How Nordics got themselves on the Poker world map

Norway

Back in the time, poker was only played in rooms full of smoke and cigarettes. Now, it is completely different. Modern poker is one of the most popular card games in the world and is more than just a game for many. Poker is beloved all over the world, yet some nations love it more than others. Despite that poker is legal in almost every country, there are still different regulations that apply.

The history of poker in Norway began in 2003, when Chris Moneymaker, suddenly and very unexpectedly won the World Series of Poker. Then he won Las Vegas and thus, Norway appeared on the global map of poker. Yet, even until now, many people think that poker is illegal in Norway. It is true that gambling laws are quite tough, but they have been relaxed within the past several years.

First Norwegian Poker Steps

Gambling is definitely quite restricted all-around the country and poker was illegal for many years. However, the law was partially softened in 2014. This is exactly the period when home poker games became legal unless they are organized and professional. Considering the fact that there was no local casino on Norwegian soil, it is safe to say that there are no organized and professional poker tournaments either.

But, since 2014, there is the annual Norwegian championship held. Before that, the championship was held in Ireland, yet between Nordic players. Johnny Loden, who is one of the most successful Norwegian poker players, never sat quietly in the corner, but would support or disagree with certain decisions and regarding the gambling industry and in particular poker.

So how legal is it to play poker in Norway now?

While this question does not have any specific answer to that, because it is simultaneously yes and no, there are some doubts about the full legality of the gambling industry in the country. Online casinos are legal for example, yet only those which are approved by the state authorities. There are only two of those kinds. Moreover, while gambling and poker are legal, there are only four casinos operating in the country. Some new regulations might be introduced with Norway and the UK signing the civil agreement, with the right to intertwine in each other’s laws. While this could be another great opportunity for the local new online casinos, also referred to as nye casinoer, to create a completely new segment of players, from the UK and Ireland, which would have not been possible in any other situation. The interwoven regulations, might also open doors for some UK online casinos and make the local online casino market more competitive.

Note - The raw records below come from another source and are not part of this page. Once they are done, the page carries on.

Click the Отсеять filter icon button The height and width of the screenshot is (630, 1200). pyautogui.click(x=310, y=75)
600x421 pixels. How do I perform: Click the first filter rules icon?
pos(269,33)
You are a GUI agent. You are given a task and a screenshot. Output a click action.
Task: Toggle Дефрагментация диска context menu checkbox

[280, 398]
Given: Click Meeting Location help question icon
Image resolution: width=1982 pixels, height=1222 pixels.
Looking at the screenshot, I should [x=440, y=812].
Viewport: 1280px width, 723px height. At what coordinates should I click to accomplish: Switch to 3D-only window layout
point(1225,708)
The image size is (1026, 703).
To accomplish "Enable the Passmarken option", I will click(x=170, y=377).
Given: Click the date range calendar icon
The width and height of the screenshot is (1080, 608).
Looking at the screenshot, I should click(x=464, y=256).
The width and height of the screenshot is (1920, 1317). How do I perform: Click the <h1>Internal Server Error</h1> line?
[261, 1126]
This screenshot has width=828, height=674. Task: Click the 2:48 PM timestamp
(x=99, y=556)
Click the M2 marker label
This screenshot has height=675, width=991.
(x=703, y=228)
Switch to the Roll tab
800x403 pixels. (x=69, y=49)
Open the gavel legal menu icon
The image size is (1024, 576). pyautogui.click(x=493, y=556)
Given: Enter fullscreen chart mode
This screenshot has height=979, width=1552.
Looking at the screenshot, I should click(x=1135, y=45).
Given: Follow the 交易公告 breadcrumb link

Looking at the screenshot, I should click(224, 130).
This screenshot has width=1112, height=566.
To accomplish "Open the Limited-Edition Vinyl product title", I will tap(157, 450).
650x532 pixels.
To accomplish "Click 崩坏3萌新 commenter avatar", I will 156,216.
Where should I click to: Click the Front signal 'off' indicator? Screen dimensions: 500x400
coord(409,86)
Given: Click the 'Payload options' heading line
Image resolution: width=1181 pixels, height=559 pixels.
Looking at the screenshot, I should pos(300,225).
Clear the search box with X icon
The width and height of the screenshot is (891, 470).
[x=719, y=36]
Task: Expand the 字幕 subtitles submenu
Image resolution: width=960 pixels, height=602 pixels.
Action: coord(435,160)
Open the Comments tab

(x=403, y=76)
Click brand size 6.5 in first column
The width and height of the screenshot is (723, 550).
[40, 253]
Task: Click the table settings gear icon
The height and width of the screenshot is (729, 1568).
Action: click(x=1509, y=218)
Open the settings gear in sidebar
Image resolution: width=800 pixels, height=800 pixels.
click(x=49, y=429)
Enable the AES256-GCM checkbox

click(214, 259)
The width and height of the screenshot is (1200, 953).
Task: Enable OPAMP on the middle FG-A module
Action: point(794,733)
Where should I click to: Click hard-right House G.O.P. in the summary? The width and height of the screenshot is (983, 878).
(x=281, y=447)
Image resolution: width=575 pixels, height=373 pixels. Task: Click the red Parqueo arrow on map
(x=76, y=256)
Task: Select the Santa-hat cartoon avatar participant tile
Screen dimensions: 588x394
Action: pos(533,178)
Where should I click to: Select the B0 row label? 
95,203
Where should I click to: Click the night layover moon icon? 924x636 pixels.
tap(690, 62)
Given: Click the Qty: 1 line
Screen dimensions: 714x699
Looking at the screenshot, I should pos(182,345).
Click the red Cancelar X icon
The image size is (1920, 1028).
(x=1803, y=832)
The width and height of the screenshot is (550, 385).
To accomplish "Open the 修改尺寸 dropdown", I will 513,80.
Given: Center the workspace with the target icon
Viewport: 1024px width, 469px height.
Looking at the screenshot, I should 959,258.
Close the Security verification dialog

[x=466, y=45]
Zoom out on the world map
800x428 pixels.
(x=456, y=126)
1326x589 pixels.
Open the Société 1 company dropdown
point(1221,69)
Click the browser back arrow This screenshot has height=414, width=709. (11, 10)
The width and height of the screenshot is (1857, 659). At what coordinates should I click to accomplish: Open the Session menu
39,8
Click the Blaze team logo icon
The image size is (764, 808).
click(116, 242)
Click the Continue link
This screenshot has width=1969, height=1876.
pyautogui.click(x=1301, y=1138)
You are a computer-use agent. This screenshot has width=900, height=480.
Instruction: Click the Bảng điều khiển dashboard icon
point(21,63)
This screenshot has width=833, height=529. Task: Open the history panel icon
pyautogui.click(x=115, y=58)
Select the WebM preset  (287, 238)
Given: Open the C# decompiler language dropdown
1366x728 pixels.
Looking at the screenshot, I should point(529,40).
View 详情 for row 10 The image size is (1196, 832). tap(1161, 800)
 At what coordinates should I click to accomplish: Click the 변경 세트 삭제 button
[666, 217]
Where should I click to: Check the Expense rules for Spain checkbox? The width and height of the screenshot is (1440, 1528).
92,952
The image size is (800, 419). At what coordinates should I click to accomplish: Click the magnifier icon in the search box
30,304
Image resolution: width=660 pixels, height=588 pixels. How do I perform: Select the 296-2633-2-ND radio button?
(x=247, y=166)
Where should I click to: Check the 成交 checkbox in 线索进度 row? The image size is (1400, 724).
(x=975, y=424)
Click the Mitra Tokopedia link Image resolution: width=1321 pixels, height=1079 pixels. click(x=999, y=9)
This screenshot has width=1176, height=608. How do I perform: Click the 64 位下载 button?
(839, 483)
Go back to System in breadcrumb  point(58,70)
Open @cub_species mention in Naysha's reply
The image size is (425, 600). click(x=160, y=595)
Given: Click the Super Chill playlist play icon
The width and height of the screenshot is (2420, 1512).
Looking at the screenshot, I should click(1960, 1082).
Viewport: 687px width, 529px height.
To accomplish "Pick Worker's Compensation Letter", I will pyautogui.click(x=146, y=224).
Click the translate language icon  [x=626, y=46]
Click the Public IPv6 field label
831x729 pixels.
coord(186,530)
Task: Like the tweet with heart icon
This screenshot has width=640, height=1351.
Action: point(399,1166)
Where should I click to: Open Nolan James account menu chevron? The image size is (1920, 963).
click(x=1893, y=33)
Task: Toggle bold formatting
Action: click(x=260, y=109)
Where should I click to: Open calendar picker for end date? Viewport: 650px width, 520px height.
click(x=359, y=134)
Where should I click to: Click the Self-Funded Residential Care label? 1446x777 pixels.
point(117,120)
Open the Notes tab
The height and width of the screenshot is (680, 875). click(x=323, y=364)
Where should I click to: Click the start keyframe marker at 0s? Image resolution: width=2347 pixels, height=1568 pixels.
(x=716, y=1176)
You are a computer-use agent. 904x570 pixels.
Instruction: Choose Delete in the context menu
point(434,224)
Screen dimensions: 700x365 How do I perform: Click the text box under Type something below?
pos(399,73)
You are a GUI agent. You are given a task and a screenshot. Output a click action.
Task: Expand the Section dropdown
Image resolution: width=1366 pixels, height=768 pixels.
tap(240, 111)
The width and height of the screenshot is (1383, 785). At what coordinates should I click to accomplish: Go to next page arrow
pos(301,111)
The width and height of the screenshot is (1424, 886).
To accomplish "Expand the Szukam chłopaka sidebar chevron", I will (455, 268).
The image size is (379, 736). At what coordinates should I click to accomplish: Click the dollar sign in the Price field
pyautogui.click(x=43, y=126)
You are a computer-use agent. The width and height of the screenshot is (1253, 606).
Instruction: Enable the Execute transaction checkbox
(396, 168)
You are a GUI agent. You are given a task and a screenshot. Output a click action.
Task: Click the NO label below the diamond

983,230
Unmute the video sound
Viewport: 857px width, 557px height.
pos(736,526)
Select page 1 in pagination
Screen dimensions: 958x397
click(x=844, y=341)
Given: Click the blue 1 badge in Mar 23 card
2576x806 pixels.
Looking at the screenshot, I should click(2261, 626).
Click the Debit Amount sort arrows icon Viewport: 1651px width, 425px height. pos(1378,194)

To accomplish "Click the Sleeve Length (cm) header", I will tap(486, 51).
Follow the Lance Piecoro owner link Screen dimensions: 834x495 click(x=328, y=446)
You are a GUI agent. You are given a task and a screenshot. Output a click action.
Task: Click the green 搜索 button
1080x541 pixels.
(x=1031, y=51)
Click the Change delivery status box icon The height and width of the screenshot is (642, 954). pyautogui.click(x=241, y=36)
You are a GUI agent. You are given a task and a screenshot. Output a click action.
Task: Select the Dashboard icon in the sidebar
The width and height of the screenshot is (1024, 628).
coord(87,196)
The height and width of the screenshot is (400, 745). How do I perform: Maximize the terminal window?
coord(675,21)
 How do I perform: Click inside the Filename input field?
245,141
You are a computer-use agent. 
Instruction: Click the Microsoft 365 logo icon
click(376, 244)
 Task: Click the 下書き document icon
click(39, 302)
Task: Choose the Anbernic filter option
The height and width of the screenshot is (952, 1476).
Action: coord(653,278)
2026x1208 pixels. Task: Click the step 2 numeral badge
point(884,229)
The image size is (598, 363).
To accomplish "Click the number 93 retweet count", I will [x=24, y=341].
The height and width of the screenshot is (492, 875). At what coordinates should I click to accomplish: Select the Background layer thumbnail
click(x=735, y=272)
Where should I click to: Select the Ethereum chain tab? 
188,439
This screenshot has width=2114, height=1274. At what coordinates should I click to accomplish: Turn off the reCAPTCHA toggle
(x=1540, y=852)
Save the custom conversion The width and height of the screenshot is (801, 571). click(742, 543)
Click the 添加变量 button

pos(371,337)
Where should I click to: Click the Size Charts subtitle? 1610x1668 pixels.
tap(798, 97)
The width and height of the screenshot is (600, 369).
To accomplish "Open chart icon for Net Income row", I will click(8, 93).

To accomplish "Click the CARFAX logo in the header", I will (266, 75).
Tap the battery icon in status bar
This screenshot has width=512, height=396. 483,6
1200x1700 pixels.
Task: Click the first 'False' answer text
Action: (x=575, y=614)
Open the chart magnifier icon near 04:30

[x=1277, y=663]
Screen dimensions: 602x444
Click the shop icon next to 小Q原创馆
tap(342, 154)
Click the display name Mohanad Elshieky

According to the law, all online poker providers are based outside of Norway, so it is impossible to know how many Norwegians play online at the moment.

Online poker in Norway

Live poker is restricted in Norway, though the popularity of online cardrooms means that the game is easy to play online. Though this statement is not necessarily 100% true. These card games are all based elsewhere, typically most of them are based in jurisdictions like Gibraltar or Cyprus that offer tax advantages. This means the Norwegian government can’t ban their operation in Norway. However, they have taken steps to make it as difficult as possible for Norwegians to play online!

A bank of a financial institution registered in Norway is not allowed to transmit any transaction and money to the gambling providers outside of the country. If you try to use your debit card to the online poker room, the transaction will be declined anyway. This is what most of the Norwegian poker players have switched to the crypto payment methods, which are untraceable and the government officials can not tell the trace of the transferred money. There also is another option, which is the free gameplay offered by almost every single online casino.

Local poker tournaments

As already mentioned, until 2014 there was no chance of holding a poker tournament on Norwegian soil. Although there was a poker tournament it would only be hosted by Ireland, yet Norwegians were the ones to participate. Despite this fact, underground events have gained strength over time. For years the event was held in Dublin due to Norwegian law, but since 2015 an Oslo event has been added to the annual calendar.

Despite the fact that more events are held in Norway now, the Dublin event still continues to attract more and more people, with over 75 weekly events and week-long festivals. The main reason is yet, higher prizes.

Taxes and Oh’s

As mentioned before, the local government has made it all to make the poker gameplay as difficult for the locals as possible. The variety of taxes that apply to winning is another clear example of that. A huge ongoing discussion is whether poker is a game of chance or not. If it is, then it must classify as a hobby. Yet, if it is not a game of chance, it counts as a business, which means that it is the source of income for the player.

The main problem comes when it comes to taxation. When we are talking about a hobby, the winnings do not allow the deduction, yet are liable to tax. This could very easily lead to a situation where a player who wins $20,000 in a tournament actually breaks even over the course of their playing year but is then liable for tax on that $20,000.

Despite the legal oppressions and the unhealthy gambling environment, many Norwegian players are actively involved in tournaments and online poker for many years. While there are some great Norwegian poker players, there obviously is no Michelin star among them. While the situation with laws and restrictions is constantly changing, we might very soon witness a completely new reality in the Norwegian poker industry.